══ Supplied material
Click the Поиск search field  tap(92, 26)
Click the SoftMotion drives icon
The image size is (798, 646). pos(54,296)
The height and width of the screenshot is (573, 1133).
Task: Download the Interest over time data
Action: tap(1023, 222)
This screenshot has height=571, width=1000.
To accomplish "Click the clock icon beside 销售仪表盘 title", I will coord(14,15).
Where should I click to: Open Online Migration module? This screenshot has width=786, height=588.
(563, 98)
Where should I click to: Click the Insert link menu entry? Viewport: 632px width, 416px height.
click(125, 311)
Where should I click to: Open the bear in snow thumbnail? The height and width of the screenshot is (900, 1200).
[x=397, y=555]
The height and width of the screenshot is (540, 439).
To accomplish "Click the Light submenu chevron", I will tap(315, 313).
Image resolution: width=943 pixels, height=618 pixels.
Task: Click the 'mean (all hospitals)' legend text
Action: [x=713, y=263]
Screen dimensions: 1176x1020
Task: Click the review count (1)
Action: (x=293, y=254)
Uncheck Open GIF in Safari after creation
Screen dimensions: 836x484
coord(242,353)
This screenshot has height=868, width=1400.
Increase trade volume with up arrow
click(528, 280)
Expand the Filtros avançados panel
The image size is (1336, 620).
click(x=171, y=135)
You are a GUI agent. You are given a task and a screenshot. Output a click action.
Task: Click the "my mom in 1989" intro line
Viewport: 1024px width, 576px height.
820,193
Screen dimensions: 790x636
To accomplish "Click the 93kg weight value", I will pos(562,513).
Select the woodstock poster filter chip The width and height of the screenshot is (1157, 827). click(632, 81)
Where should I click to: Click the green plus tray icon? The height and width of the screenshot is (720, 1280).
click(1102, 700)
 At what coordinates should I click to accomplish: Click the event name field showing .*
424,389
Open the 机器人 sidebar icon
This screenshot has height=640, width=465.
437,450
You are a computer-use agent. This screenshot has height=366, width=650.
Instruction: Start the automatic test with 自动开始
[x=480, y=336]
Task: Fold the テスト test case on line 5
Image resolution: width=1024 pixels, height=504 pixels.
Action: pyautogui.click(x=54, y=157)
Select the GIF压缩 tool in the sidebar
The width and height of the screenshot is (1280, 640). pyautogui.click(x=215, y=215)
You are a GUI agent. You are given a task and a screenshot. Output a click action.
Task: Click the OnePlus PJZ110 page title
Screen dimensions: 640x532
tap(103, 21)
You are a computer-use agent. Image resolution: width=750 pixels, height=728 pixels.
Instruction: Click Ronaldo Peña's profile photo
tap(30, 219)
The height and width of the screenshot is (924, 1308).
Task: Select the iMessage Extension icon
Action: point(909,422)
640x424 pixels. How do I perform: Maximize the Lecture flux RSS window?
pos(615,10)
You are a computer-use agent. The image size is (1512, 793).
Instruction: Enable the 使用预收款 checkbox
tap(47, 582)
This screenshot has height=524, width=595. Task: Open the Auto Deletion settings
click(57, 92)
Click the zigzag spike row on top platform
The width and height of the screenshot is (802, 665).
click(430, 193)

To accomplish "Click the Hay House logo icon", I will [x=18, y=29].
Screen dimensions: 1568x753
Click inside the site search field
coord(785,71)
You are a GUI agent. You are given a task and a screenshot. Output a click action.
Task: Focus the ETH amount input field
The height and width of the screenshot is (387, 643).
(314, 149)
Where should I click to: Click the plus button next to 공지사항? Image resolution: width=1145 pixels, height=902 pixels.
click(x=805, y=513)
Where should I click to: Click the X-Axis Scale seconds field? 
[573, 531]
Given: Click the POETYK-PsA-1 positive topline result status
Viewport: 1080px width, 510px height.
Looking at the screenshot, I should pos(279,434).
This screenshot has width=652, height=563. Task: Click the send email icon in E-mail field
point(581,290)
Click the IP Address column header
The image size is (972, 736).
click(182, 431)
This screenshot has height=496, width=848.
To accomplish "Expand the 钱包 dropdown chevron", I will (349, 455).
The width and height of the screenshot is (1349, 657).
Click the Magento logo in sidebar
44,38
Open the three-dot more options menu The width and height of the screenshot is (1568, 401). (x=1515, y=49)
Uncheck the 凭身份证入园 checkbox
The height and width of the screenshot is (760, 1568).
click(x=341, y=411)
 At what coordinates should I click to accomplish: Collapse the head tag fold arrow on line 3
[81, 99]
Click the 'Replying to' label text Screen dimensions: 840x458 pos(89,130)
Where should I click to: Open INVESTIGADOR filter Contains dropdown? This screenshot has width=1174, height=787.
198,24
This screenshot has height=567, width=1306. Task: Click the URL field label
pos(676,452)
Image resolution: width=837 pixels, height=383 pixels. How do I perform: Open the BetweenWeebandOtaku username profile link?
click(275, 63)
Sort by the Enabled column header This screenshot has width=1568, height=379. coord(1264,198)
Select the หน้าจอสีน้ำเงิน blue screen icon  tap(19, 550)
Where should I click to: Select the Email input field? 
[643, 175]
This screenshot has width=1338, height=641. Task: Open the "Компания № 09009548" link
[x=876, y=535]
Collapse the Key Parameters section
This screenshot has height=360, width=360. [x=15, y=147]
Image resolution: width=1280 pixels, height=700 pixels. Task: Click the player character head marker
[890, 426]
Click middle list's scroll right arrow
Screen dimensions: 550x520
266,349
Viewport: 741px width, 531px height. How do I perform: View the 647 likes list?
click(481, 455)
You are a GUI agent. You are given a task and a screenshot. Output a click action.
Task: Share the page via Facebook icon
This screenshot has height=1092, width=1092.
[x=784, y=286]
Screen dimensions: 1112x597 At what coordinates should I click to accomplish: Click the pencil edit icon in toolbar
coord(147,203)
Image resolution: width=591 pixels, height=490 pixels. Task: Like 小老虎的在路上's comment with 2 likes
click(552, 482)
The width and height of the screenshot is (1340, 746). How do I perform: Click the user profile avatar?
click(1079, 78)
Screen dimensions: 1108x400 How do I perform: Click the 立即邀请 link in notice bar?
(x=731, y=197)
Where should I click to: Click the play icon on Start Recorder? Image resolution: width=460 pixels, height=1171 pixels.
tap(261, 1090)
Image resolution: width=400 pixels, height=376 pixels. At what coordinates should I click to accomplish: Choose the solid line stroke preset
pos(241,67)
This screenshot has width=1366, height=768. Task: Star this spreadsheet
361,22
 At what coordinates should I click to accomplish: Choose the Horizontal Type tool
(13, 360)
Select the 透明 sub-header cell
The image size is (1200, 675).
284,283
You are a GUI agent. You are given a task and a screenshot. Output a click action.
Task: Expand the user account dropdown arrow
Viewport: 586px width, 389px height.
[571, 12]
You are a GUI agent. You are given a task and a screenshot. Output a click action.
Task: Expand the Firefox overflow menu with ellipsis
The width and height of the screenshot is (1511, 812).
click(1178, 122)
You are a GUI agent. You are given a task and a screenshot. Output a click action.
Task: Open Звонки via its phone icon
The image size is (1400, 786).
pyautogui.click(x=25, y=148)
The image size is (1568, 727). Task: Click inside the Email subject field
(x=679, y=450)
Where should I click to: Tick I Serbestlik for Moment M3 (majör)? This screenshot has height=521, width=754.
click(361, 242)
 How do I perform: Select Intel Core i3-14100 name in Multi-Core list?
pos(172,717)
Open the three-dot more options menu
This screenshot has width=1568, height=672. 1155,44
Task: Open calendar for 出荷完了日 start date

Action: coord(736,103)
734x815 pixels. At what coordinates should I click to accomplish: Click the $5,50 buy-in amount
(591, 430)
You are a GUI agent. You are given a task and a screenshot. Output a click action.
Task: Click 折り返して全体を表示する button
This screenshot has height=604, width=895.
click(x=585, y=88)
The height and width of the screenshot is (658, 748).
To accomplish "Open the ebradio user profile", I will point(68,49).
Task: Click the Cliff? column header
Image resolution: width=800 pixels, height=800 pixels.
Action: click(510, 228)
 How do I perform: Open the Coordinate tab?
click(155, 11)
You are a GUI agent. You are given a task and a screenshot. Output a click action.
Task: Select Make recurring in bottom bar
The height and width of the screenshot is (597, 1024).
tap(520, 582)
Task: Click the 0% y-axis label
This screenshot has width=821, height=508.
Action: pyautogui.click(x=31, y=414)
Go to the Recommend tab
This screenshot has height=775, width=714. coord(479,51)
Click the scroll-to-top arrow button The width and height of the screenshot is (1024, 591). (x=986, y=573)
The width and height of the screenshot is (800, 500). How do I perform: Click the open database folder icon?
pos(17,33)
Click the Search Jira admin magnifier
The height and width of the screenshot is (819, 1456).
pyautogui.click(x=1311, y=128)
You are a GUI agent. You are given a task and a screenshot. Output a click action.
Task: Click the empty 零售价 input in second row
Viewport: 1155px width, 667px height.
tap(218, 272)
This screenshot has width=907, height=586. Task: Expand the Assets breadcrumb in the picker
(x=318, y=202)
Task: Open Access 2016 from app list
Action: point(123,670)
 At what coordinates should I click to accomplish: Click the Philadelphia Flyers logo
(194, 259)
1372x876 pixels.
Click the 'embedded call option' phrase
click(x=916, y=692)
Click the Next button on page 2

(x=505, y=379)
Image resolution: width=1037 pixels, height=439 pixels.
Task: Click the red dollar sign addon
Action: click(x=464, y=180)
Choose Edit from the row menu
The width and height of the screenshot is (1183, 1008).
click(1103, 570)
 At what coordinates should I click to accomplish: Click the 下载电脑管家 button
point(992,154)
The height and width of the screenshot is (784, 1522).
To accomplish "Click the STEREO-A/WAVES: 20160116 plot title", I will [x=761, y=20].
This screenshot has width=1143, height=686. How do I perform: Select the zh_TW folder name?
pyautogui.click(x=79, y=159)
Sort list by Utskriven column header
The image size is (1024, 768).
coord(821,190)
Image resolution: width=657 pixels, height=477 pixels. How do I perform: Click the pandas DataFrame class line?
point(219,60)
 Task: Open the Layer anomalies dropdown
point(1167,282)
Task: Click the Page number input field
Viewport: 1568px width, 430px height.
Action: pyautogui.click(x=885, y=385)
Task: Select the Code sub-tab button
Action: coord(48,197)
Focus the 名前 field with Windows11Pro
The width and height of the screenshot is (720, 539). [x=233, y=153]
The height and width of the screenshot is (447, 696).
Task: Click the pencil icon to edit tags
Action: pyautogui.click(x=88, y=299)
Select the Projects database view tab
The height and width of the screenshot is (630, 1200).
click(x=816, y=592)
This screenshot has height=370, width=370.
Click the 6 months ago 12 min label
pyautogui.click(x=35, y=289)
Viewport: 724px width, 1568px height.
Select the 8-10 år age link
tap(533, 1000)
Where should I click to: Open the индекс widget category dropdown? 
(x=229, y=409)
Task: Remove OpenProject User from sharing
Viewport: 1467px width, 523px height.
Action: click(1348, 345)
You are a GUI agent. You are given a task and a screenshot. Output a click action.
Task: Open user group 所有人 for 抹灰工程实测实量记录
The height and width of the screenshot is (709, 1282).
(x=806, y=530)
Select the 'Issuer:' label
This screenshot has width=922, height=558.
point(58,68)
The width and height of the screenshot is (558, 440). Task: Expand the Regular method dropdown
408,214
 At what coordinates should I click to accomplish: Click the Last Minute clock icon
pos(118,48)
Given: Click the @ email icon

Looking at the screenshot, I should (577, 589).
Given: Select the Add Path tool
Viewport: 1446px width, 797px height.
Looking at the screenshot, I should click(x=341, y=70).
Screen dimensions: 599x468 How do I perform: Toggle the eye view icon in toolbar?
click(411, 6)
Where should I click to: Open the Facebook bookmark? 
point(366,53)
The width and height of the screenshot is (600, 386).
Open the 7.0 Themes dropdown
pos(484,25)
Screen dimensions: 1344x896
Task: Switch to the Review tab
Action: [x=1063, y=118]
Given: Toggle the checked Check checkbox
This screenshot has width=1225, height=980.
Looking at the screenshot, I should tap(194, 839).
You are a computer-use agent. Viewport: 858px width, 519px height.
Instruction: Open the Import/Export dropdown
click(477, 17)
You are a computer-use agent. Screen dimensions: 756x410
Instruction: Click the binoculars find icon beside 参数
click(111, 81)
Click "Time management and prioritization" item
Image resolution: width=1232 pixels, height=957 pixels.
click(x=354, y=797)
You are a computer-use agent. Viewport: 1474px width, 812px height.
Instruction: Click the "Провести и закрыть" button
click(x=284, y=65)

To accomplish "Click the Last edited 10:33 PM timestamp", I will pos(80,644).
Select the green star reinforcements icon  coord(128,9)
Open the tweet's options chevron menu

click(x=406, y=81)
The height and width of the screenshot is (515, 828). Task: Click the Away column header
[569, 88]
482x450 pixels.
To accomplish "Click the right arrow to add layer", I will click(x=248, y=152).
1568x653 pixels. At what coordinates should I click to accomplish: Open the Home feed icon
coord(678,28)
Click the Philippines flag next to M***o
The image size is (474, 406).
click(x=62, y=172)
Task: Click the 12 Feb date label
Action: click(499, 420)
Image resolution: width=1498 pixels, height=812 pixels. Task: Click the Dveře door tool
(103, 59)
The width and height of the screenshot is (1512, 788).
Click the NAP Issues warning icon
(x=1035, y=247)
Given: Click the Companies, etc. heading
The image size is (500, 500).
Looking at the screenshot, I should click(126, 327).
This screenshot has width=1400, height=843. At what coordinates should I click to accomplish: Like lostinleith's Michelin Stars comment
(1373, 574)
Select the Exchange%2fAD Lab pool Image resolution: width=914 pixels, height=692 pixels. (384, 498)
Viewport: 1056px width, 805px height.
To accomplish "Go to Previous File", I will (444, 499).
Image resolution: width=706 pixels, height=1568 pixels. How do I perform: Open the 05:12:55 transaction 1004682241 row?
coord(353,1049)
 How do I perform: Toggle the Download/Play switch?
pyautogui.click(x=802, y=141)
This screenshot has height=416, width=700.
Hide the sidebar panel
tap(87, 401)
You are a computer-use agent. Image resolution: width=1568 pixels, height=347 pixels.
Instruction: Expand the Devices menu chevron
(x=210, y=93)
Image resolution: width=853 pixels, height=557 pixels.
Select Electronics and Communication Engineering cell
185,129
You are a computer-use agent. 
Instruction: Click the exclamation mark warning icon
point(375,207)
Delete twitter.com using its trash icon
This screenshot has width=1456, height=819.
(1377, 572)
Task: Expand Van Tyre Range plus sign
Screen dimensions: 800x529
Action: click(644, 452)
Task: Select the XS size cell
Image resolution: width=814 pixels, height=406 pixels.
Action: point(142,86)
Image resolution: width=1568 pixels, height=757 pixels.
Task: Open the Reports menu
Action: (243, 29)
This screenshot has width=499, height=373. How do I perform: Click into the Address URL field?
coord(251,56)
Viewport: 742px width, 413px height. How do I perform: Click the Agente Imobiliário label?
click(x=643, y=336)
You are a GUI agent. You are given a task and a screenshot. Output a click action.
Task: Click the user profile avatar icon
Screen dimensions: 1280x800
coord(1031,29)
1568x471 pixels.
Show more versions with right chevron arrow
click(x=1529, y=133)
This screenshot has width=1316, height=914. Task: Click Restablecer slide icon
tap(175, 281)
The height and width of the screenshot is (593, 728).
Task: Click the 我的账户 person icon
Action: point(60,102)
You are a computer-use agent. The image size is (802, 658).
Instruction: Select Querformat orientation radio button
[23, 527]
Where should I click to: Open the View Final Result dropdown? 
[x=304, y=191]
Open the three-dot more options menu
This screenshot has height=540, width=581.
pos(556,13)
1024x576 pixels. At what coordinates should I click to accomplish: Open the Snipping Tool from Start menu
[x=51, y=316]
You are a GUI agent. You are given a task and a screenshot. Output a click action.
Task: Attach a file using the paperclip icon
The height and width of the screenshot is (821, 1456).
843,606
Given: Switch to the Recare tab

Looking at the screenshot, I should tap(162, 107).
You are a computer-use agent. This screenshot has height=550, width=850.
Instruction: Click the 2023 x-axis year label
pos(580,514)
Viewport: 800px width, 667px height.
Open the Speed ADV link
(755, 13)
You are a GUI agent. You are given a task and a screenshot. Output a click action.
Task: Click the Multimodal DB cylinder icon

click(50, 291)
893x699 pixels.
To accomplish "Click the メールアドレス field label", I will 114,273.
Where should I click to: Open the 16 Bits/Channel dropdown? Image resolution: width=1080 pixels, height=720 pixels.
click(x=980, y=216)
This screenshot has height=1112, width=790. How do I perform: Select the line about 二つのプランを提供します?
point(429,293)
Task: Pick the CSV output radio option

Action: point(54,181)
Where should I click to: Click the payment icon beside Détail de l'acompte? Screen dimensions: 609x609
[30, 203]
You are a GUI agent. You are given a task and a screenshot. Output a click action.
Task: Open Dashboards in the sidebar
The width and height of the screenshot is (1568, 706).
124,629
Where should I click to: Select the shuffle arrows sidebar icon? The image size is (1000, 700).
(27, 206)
════
Reproduce each line of the data containing the word "title".

> Response:
To accomplish "Click the clock icon beside 销售仪表盘 title", I will coord(14,15).
Task: Click the OnePlus PJZ110 page title
To accomplish "Click the STEREO-A/WAVES: 20160116 plot title", I will [x=761, y=20].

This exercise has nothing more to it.